Look through the listing underneath for "reply", and copy every line that has it.
----------
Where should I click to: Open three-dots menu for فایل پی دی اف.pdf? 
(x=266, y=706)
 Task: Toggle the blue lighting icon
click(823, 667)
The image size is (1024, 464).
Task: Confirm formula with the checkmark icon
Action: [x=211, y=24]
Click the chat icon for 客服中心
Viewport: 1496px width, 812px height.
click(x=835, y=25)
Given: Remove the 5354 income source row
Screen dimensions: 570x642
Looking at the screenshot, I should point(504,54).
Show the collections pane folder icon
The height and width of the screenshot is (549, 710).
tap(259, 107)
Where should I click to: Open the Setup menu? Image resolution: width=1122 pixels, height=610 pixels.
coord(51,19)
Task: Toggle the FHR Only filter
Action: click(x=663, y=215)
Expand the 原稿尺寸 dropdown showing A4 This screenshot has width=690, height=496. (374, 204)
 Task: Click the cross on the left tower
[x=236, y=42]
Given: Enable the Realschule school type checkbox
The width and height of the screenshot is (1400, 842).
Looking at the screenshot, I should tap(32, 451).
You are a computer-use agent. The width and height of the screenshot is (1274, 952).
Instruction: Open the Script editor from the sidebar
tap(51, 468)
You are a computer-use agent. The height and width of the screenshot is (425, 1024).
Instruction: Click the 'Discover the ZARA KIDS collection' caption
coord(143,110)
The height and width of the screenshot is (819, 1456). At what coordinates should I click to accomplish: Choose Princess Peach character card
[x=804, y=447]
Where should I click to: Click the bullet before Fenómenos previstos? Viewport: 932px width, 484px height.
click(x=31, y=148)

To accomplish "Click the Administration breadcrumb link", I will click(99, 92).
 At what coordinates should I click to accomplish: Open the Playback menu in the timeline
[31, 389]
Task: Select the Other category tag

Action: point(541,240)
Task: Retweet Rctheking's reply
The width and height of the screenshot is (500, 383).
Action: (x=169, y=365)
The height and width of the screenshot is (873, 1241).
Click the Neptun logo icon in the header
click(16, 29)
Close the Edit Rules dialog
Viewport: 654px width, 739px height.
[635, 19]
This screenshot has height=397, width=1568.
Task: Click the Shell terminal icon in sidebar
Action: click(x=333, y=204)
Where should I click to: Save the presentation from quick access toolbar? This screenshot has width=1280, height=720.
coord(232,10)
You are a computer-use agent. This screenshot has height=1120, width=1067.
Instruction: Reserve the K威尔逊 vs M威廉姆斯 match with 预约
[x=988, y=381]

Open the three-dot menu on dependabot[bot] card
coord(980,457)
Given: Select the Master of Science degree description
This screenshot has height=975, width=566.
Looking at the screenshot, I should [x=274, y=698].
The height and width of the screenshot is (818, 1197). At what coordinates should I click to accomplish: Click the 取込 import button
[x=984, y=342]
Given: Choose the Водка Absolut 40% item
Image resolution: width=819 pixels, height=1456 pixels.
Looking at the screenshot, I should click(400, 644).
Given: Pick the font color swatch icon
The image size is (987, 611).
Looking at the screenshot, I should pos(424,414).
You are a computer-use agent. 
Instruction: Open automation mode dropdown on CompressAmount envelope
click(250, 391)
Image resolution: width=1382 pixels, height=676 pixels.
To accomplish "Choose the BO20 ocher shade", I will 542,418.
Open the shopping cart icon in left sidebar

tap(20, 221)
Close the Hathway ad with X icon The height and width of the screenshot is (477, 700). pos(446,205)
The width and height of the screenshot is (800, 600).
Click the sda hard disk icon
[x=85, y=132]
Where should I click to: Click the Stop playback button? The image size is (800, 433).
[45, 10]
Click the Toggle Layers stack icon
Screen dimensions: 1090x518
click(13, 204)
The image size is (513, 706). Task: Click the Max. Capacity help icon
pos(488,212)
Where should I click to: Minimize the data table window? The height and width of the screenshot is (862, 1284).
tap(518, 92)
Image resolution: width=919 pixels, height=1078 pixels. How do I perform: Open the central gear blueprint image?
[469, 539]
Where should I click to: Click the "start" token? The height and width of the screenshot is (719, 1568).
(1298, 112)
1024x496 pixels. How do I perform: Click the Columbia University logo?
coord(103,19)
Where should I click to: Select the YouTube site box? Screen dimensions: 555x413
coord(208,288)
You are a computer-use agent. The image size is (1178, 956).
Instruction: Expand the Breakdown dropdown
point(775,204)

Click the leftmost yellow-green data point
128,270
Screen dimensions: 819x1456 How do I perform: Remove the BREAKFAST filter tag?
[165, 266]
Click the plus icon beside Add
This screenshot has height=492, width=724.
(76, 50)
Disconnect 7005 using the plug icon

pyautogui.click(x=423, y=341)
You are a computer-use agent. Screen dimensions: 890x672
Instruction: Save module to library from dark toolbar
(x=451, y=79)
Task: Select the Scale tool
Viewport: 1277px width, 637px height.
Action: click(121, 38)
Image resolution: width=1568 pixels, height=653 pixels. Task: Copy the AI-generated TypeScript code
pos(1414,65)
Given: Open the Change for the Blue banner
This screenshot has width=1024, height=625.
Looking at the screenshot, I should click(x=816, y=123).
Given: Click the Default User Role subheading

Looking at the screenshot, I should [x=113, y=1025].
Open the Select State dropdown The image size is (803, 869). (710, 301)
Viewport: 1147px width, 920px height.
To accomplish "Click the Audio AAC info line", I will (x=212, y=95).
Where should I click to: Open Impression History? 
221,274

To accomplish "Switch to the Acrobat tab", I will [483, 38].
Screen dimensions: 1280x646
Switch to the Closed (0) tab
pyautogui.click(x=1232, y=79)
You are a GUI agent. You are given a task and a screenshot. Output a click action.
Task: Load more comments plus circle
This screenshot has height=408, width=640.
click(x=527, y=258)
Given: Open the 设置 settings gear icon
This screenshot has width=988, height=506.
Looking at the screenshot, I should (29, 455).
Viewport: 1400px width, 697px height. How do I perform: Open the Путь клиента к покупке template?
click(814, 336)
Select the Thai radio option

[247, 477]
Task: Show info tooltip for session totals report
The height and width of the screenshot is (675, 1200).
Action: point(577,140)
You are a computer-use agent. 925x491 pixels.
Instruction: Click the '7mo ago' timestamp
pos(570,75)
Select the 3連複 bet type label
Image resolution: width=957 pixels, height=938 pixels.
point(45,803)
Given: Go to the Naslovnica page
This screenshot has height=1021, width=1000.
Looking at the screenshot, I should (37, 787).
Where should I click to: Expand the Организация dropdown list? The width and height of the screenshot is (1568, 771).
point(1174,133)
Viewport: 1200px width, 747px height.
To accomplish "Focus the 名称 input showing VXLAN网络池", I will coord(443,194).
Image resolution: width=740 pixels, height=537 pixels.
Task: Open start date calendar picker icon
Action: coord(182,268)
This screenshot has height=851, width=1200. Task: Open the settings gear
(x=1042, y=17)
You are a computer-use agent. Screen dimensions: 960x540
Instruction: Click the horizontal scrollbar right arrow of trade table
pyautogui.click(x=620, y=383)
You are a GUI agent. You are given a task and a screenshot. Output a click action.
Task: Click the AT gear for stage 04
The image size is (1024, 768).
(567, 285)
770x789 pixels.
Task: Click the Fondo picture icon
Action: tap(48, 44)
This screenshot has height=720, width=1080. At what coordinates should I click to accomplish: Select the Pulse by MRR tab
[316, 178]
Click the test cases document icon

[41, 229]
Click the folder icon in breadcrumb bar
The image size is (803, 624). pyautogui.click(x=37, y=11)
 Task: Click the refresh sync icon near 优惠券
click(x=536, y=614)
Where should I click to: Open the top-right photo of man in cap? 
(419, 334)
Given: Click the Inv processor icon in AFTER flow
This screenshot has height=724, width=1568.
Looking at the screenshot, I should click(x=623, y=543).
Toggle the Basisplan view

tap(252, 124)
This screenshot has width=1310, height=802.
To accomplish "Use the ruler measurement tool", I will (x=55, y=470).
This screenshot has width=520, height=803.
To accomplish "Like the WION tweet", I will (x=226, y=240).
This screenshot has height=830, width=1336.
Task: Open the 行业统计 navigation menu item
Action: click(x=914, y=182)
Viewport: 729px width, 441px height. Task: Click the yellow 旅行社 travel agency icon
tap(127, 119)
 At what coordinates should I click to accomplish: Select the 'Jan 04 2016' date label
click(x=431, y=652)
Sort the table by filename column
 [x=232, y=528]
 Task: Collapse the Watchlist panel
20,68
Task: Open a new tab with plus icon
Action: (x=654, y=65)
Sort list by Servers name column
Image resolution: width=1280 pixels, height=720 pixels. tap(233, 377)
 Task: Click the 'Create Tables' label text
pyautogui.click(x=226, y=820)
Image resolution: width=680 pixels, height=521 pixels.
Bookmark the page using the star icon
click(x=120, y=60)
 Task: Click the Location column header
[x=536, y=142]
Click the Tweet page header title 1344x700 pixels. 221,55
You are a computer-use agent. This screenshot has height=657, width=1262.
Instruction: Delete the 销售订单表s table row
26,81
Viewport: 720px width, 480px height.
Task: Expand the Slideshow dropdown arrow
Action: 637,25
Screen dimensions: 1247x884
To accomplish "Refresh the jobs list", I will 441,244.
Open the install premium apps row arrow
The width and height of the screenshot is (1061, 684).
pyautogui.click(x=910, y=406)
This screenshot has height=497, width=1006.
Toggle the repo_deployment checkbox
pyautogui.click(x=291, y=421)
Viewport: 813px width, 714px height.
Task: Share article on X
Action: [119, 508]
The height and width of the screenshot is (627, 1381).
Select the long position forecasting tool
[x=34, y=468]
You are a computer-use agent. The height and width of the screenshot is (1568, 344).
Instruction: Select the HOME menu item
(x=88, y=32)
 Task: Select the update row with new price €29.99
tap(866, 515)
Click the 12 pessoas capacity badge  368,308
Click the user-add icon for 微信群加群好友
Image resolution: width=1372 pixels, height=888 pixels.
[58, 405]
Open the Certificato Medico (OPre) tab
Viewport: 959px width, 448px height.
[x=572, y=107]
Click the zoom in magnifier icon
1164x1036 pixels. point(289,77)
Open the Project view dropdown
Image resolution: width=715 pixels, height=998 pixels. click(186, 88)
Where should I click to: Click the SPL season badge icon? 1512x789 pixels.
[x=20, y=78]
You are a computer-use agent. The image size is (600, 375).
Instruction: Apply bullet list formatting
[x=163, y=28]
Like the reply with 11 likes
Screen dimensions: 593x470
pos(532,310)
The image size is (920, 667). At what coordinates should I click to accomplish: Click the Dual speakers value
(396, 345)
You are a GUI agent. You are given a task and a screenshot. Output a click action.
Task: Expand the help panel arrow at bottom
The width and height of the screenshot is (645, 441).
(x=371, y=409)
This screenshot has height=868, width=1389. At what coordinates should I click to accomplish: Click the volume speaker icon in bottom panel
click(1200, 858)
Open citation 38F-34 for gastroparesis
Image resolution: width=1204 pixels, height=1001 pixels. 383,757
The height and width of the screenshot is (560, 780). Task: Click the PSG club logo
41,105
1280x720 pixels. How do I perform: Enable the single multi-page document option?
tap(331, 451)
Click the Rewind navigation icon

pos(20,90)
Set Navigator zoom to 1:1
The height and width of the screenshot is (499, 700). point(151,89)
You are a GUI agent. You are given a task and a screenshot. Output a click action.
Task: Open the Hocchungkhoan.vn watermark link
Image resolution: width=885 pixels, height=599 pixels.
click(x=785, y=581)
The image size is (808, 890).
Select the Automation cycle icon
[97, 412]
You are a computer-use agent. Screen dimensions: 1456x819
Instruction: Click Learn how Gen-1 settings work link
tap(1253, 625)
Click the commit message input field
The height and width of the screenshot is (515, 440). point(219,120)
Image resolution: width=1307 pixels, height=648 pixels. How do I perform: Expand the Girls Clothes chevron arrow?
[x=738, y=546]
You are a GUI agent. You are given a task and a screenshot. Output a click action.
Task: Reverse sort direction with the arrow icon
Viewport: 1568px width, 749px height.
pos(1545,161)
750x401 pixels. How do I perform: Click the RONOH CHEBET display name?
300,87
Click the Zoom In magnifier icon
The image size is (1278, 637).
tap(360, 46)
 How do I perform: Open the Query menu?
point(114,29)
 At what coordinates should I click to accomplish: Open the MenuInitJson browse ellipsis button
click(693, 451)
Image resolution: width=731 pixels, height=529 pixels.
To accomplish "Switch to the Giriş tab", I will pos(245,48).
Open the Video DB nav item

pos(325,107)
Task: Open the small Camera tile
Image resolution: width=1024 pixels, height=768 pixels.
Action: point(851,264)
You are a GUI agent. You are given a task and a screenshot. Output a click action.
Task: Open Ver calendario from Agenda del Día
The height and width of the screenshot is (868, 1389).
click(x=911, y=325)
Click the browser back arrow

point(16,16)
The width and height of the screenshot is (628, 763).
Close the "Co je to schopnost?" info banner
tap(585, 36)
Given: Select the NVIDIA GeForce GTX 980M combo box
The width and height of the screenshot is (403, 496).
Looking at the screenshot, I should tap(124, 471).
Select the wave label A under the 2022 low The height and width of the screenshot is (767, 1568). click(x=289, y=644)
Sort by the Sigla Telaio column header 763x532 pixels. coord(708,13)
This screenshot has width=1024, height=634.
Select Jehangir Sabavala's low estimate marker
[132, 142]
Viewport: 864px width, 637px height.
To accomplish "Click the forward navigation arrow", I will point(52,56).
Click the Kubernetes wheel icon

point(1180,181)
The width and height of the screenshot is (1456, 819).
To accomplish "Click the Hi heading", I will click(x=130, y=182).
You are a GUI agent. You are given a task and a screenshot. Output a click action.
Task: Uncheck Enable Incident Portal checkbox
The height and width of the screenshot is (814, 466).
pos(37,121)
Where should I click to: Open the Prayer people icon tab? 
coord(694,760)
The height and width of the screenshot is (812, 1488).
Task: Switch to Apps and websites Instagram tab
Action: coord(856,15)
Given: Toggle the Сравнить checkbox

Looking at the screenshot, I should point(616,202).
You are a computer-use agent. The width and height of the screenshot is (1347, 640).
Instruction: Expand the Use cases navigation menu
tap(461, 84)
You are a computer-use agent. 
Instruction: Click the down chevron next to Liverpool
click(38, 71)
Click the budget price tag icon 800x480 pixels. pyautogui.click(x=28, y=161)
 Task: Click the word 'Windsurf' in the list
----------
_Result for this exercise_:
Task: Retweet Rctheking's reply
Like the reply with 11 likes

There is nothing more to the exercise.